After six months of ADR audits on AI-assisted projects:

Architectural drift caught early: Three times, audits revealed AI-generated features that subtly violated design decisions. Caught at audit rather than in production.

Documentation quality improved: Writing audit-focused ADRs forces clarity. If you can’t audit it, your decision was too vague.

Team confidence increased: I trust AI-assisted code more when I know it will be audited against documented decisions.

Faster reviews: Code reviewers focus on implementation quality. Architectural alignment is verified separately.

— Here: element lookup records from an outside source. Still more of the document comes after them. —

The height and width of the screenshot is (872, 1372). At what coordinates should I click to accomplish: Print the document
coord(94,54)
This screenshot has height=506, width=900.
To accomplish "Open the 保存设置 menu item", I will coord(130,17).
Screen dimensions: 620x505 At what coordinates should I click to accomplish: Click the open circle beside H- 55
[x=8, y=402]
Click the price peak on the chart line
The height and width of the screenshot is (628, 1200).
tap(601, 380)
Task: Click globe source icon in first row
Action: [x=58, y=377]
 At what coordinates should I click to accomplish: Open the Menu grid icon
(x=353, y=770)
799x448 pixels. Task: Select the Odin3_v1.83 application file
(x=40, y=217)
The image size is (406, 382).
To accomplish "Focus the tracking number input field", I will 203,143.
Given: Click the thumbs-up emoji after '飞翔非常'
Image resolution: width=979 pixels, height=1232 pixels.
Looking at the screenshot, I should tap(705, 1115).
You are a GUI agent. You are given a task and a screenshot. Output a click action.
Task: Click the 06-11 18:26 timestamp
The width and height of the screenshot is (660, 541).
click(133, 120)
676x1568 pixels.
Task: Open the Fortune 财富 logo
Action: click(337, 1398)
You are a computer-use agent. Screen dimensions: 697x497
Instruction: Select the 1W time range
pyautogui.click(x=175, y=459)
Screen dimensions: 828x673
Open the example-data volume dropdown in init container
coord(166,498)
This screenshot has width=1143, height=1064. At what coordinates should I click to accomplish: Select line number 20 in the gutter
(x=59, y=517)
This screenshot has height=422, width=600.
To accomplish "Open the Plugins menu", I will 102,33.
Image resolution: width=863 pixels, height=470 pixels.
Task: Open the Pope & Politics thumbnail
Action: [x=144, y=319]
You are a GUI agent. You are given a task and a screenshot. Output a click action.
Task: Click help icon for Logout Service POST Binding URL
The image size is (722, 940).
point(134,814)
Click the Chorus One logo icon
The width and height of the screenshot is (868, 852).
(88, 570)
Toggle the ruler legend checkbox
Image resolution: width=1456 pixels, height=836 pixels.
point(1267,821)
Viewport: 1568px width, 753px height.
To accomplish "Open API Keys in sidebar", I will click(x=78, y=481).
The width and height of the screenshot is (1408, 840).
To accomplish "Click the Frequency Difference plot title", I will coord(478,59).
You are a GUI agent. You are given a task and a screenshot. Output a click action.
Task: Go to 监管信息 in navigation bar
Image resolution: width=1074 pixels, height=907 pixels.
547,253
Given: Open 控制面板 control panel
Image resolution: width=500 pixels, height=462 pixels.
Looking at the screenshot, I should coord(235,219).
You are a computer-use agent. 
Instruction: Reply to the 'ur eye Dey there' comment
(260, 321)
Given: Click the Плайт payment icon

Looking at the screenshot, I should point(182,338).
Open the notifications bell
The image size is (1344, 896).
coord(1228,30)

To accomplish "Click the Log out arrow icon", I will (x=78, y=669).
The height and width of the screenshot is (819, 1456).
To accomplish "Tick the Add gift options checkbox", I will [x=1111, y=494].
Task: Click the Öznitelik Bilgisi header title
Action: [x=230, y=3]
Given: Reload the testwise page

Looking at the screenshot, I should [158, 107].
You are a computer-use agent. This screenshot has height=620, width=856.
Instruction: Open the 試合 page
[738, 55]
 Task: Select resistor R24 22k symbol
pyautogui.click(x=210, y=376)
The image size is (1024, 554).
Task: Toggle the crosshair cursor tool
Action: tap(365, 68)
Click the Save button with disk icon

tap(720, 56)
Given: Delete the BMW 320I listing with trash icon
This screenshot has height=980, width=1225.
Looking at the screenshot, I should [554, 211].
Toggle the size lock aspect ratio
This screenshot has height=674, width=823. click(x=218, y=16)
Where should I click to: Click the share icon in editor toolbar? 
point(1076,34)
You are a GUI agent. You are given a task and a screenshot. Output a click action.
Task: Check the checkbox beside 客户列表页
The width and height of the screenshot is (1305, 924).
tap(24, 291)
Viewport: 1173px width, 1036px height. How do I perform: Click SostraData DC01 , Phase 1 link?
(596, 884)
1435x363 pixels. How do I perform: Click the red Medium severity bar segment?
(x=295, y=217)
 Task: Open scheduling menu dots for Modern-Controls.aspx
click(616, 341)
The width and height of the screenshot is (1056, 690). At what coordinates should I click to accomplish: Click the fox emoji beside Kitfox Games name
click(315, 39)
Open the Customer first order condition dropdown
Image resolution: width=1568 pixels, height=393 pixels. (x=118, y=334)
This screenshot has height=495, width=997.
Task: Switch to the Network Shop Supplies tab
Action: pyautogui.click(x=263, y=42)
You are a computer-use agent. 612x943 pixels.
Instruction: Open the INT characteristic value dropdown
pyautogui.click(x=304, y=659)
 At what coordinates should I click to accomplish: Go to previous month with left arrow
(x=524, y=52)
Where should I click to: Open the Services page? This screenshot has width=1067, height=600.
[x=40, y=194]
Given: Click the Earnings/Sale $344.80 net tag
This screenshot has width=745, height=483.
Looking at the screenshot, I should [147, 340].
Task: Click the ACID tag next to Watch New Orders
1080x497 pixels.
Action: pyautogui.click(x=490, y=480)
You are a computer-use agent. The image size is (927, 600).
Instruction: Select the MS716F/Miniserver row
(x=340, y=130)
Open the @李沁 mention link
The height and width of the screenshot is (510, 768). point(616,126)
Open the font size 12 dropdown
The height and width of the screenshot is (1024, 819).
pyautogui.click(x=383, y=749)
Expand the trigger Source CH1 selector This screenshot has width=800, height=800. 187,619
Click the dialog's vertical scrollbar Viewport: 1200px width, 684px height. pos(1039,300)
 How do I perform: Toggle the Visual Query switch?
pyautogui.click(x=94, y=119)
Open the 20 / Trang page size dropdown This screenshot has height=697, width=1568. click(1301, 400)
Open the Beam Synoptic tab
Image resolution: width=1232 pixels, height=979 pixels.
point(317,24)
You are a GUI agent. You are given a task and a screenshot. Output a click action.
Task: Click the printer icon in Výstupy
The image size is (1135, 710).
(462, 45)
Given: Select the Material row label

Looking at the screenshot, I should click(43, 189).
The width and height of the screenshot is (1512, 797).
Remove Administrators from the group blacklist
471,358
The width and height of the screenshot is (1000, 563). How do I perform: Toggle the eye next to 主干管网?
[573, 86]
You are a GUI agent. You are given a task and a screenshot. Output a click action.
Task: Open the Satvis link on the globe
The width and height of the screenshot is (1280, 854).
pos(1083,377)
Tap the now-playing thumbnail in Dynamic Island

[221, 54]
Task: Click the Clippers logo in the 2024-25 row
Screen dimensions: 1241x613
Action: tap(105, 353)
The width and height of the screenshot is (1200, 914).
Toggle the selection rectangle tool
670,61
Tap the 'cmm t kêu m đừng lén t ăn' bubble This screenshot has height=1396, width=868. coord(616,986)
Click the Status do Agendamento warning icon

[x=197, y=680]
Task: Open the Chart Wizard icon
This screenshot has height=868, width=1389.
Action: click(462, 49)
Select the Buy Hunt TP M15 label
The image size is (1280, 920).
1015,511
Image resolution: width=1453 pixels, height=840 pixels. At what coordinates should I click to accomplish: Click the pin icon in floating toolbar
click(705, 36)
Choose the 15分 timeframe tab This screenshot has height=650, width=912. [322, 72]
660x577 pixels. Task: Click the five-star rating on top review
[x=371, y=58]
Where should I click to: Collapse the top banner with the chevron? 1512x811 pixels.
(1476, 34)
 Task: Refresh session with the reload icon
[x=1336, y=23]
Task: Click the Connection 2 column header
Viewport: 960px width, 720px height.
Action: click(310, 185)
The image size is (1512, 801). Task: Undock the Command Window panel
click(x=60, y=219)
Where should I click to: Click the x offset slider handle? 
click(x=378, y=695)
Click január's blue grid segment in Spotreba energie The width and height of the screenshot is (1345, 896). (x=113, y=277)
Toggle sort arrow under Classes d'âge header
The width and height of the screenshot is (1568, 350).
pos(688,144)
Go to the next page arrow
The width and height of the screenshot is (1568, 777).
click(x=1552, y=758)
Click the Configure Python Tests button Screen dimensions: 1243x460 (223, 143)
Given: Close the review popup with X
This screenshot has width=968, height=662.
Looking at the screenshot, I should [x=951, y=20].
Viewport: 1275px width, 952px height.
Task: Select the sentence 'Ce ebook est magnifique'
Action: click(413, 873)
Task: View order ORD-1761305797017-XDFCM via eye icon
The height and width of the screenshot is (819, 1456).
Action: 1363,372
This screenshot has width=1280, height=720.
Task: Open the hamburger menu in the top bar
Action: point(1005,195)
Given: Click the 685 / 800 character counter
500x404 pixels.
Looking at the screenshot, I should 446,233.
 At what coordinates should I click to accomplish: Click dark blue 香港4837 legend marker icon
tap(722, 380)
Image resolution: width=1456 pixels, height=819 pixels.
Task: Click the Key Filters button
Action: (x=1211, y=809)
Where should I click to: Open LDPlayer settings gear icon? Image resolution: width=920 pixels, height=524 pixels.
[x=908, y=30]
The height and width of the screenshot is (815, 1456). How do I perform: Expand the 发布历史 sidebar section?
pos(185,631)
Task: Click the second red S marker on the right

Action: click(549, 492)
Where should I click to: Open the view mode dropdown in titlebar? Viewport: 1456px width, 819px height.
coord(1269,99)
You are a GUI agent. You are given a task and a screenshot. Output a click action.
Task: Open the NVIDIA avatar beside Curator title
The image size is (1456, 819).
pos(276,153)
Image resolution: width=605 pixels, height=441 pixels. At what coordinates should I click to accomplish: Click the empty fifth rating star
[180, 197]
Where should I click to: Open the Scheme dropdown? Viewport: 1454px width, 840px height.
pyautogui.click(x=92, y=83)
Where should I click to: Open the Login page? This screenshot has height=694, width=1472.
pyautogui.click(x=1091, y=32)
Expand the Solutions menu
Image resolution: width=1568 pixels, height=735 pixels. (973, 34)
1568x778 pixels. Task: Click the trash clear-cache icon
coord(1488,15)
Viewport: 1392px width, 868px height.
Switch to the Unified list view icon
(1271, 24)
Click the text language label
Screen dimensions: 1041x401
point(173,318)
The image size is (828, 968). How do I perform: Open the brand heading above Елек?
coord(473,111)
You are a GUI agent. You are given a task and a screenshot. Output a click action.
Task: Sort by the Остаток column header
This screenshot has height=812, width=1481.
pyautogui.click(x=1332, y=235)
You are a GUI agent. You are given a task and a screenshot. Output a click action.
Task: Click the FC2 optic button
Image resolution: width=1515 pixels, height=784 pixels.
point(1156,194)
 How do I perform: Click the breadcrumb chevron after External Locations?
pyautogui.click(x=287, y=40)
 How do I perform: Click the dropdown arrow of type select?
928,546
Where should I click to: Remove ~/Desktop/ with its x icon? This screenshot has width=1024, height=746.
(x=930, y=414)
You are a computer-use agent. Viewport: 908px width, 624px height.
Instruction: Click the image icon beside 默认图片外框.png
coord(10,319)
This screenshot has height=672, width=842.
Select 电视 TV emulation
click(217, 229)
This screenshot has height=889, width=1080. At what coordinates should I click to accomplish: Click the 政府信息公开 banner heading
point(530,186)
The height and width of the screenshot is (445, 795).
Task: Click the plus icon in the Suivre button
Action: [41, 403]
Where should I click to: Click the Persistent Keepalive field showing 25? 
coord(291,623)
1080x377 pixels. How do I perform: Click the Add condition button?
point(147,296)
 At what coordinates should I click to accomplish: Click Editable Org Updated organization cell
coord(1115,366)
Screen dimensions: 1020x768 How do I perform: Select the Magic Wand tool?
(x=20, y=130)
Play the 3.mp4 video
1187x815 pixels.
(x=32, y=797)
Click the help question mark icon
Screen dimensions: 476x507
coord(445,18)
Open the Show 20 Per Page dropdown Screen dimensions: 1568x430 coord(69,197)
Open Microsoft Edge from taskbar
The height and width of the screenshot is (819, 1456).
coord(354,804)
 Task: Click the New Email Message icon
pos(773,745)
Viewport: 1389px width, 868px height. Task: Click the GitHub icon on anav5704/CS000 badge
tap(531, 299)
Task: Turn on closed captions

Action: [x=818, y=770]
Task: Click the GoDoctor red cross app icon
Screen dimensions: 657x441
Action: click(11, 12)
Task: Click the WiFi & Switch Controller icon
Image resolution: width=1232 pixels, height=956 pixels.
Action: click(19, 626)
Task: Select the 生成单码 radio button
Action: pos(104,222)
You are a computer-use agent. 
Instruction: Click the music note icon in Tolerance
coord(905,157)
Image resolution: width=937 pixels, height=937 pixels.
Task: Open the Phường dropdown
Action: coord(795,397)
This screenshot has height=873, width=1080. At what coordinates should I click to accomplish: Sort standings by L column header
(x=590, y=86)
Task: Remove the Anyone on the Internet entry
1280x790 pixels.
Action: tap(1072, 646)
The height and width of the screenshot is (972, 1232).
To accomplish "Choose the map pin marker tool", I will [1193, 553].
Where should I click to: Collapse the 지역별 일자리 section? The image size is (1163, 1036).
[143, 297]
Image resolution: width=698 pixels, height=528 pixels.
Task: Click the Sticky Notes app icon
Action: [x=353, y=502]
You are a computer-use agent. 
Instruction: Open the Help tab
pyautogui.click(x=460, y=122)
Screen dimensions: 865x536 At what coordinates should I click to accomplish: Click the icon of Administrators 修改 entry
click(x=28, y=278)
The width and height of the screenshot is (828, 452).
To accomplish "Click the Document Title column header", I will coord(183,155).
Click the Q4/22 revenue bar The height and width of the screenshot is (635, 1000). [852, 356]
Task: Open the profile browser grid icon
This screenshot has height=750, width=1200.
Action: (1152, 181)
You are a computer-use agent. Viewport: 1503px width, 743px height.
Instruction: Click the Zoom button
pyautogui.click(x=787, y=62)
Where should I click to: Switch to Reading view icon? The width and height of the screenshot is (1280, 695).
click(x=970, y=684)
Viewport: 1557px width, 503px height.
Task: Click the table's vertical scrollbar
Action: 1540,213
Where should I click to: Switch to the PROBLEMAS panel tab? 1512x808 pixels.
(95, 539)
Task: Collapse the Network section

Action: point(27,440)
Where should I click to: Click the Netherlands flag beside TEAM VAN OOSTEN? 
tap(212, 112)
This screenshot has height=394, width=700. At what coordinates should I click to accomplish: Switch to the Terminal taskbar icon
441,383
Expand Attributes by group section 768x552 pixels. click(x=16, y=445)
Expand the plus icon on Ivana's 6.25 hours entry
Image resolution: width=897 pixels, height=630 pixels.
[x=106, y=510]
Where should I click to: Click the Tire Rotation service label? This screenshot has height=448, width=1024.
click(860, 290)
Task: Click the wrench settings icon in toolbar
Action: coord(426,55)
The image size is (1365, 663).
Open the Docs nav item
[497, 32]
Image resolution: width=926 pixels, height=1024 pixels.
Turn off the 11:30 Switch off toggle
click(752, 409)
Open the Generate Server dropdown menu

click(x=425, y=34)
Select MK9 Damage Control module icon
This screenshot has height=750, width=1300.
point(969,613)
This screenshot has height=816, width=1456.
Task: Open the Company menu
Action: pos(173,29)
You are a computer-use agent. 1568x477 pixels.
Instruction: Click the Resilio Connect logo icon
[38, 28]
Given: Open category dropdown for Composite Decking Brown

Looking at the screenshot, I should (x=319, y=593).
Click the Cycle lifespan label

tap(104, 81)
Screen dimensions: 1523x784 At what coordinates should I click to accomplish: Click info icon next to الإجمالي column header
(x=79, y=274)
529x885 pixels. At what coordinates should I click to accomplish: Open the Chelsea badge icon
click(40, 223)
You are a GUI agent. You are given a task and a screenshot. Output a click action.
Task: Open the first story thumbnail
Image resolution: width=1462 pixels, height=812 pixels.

The time investment is minimal—15-30 minutes per audit for a medium-sized project. The return is significant: architectural consistency even as AI generates thousands of lines of code.

Getting Started

Adopt ADRs: Use MADR format for consistency
Choose your storage: Track ADRs in Git notes with zircote/git-adr or use file-based ADRs in docs/adrs/
Create audit prompt: Adapt the prompt above to your project structure
Run first audit: Manually audit existing ADRs to establish baseline
Automate: Set up GitHub Action for continuous compliance
Iterate: Refine ADRs based on audit findings

The goal isn’t bureaucracy—it’s confidence. When AI can generate entire features in minutes, architectural audits ensure speed doesn’t come at the cost of coherence.

The ADR audit approach builds on the MADR specification and complements existing quality gates. For tracking ADRs in Git, see git-adr. The audit prompt can be integrated with Claude Code, GitHub Copilot, or any AI coding assistant that supports file analysis and structured output.